A Justiça obriga ele a depositar R$ 2 mil para Paloma. Esse valor é a metade das despesas de minha filha e ele já recorreu, tentou retirar, mas graças a Deus não conseguiu. Miserável! Eu trabalhava com assistência administrativa, mas tive que abandonar o emprego para cuidar de minha filha. O restante a gente vai se virando como pode. A nossa renda mensal é de R$ 3 mil, somando o que o meu marido ganha como  motorista por aplicativo, e o BCP que Paloma recebe (Benefício de Prestação Continuada) é pago pelo governo federal às pessoas com deficiência (PcDs) – para o tratamento de Paloma e as demais despesas de casa. Vivemos no limite.

Tetraplégica, Paloma vive sob os cuidados exclusivos da mãe, Sara (Foto:Marina Silva/CORREIO)

Falhas na primeira reconstituição beneficiam o réu, diz advogado de Paloma

Segundo o advogado de Paloma, Alonso Guimarães, as falhas da primeira reconstituição, realizada pela Coordenadoria Regional de Polícia Técnica (CRPT) de Santo Antônio de Jesus, e assinada pelo perito criminal Lino José Pessoa de Oliveira, poderiam beneficiar a defesa do empresário Cícero Leandro Silva Barreto, que alega que Paloma tentou suicídio.

“Esse tipo de prova vai gerar dúvida. Se chega um processo que não tem testemunha ocular, que a única pessoa que estava dentro do carro foi o acusado,  e a reconstituição é mal feita, então, é tudo que a defesa de réu quer, que o processo siga desse jeito, para que o conselho de sentença acabe absolvendo ele por falta de provas”, declarou Guimarães.

O Conselho de Sentença é um órgão do Tribunal do Júri composto por sete jurados, sorteados dentre uma lista de 25 indicados e que decide se o acusado deve ser absolvido ou não.
____
** ENUNCIADO DA ATIVIDADE 1 **
De acordo com o texto sobre o caso de Paloma, quantos jurados compõem o Conselho de Sentença?
** ENUNCIADO DA ATIVIDADE 2 **
Transcreva do texto sobre o caso de Paloma o trecho que começa em "Segundo o advogado" e segue até "Paloma tentou suicídio.".
Baseie-se exclusivamente no texto sobre o caso de Paloma.

** EXTRATO DE DADOS **
____
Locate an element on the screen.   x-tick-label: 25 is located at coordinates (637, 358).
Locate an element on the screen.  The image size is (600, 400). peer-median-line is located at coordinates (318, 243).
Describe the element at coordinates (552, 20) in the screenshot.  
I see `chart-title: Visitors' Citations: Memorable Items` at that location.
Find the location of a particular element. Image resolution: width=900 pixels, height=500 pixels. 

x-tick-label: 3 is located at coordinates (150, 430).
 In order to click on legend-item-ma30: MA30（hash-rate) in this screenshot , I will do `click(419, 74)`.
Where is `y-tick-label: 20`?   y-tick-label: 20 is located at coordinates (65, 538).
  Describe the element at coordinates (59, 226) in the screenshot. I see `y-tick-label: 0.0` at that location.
____
** RESOLUÇÃO DO EXERCÍCIO 1 **
Sete jurados.

** RESOLUÇÃO DO EXERCÍCIO 2 **
Segundo o advogado de Paloma, Alonso Guimarães, as falhas da primeira reconstituição, realizada pela Coordenadoria Regional de Polícia Técnica (CRPT) de Santo Antônio de Jesus, e assinada pelo perito criminal Lino José Pessoa de Oliveira, poderiam beneficiar a defesa do empresário Cícero Leandro Silva Barreto, que alega que Paloma tentou suicídio.